_WHAT THE TASK REQUIRES_
The records below are to be transcribed exactly as they appear.

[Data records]
.....

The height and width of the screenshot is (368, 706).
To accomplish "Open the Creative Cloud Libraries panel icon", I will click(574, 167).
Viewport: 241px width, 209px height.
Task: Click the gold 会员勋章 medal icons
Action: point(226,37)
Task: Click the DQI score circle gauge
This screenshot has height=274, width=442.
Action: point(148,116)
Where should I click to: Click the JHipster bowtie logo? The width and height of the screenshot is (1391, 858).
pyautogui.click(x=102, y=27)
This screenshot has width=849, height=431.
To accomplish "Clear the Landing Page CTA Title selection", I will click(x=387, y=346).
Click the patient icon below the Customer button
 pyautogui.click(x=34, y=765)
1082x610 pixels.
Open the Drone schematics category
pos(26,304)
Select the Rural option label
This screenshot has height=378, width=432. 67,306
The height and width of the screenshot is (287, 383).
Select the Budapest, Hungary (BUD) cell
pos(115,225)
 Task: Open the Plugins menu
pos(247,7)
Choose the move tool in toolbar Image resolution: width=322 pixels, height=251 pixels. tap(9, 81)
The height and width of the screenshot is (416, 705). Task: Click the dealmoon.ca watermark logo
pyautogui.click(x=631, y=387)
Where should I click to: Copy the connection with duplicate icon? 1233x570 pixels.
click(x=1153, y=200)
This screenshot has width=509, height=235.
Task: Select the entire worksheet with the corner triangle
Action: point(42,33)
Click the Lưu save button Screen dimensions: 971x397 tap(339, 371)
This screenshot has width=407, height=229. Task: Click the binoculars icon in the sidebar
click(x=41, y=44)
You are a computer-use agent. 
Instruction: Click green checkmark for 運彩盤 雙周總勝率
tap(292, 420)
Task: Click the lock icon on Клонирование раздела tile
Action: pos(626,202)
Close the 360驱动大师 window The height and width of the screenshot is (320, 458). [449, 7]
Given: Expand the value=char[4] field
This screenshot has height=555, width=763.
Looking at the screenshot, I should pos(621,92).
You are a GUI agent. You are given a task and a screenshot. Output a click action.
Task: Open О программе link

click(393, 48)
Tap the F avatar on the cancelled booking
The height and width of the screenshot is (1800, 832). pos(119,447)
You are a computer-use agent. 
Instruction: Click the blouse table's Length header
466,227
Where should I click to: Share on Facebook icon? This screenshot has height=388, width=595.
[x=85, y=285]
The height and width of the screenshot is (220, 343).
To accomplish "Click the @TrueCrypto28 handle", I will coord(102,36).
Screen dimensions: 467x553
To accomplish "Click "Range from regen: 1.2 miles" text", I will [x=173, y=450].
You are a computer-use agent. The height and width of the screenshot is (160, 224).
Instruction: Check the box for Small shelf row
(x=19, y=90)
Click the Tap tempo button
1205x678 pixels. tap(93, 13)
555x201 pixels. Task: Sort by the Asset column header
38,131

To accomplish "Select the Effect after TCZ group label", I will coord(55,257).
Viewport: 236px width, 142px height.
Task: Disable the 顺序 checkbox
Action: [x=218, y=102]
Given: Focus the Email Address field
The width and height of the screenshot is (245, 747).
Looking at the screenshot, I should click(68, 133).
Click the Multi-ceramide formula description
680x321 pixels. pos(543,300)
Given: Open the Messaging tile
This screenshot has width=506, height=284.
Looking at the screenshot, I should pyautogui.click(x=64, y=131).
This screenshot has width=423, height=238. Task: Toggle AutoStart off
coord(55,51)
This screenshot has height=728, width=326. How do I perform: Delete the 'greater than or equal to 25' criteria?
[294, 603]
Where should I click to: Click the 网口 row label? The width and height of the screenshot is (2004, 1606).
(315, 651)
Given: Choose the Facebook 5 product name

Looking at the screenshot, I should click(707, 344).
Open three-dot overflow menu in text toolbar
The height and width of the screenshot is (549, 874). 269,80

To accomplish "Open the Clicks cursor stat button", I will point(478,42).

.....

_EXERCISE ANSWER_
The height and width of the screenshot is (368, 706).
To accomplish "Open the Creative Cloud Libraries panel icon", I will click(574, 167).
Viewport: 241px width, 209px height.
Task: Click the gold 会员勋章 medal icons
Action: point(226,37)
Task: Click the DQI score circle gauge
This screenshot has height=274, width=442.
Action: point(148,116)
Where should I click to: Click the JHipster bowtie logo? The width and height of the screenshot is (1391, 858).
pyautogui.click(x=102, y=27)
This screenshot has width=849, height=431.
To accomplish "Clear the Landing Page CTA Title selection", I will click(x=387, y=346).
Click the patient icon below the Customer button
 pyautogui.click(x=34, y=765)
1082x610 pixels.
Open the Drone schematics category
pos(26,304)
Select the Rural option label
This screenshot has height=378, width=432. 67,306
The height and width of the screenshot is (287, 383).
Select the Budapest, Hungary (BUD) cell
pos(115,225)
 Task: Open the Plugins menu
pos(247,7)
Choose the move tool in toolbar Image resolution: width=322 pixels, height=251 pixels. tap(9, 81)
The height and width of the screenshot is (416, 705). Task: Click the dealmoon.ca watermark logo
pyautogui.click(x=631, y=387)
Where should I click to: Copy the connection with duplicate icon? 1233x570 pixels.
click(x=1153, y=200)
This screenshot has width=509, height=235.
Task: Select the entire worksheet with the corner triangle
Action: point(42,33)
Click the Lưu save button Screen dimensions: 971x397 tap(339, 371)
This screenshot has width=407, height=229. Task: Click the binoculars icon in the sidebar
click(x=41, y=44)
You are a computer-use agent. 
Instruction: Click green checkmark for 運彩盤 雙周總勝率
tap(292, 420)
Task: Click the lock icon on Клонирование раздела tile
Action: pos(626,202)
Close the 360驱动大师 window The height and width of the screenshot is (320, 458). [449, 7]
Given: Expand the value=char[4] field
This screenshot has height=555, width=763.
Looking at the screenshot, I should pos(621,92).
You are a GUI agent. You are given a task and a screenshot. Output a click action.
Task: Open О программе link

click(393, 48)
Tap the F avatar on the cancelled booking
The height and width of the screenshot is (1800, 832). pos(119,447)
You are a computer-use agent. 
Instruction: Click the blouse table's Length header
466,227
Where should I click to: Share on Facebook icon? This screenshot has height=388, width=595.
[x=85, y=285]
The height and width of the screenshot is (220, 343).
To accomplish "Click the @TrueCrypto28 handle", I will coord(102,36).
Screen dimensions: 467x553
To accomplish "Click "Range from regen: 1.2 miles" text", I will [x=173, y=450].
You are a computer-use agent. The height and width of the screenshot is (160, 224).
Instruction: Check the box for Small shelf row
(x=19, y=90)
Click the Tap tempo button
1205x678 pixels. tap(93, 13)
555x201 pixels. Task: Sort by the Asset column header
38,131

To accomplish "Select the Effect after TCZ group label", I will coord(55,257).
Viewport: 236px width, 142px height.
Task: Disable the 顺序 checkbox
Action: [x=218, y=102]
Given: Focus the Email Address field
The width and height of the screenshot is (245, 747).
Looking at the screenshot, I should click(68, 133).
Click the Multi-ceramide formula description
680x321 pixels. pos(543,300)
Given: Open the Messaging tile
This screenshot has width=506, height=284.
Looking at the screenshot, I should pyautogui.click(x=64, y=131).
This screenshot has width=423, height=238. Task: Toggle AutoStart off
coord(55,51)
This screenshot has height=728, width=326. How do I perform: Delete the 'greater than or equal to 25' criteria?
[294, 603]
Where should I click to: Click the 网口 row label? The width and height of the screenshot is (2004, 1606).
(315, 651)
Given: Choose the Facebook 5 product name

Looking at the screenshot, I should click(707, 344).
Open three-dot overflow menu in text toolbar
The height and width of the screenshot is (549, 874). 269,80

To accomplish "Open the Clicks cursor stat button", I will point(478,42).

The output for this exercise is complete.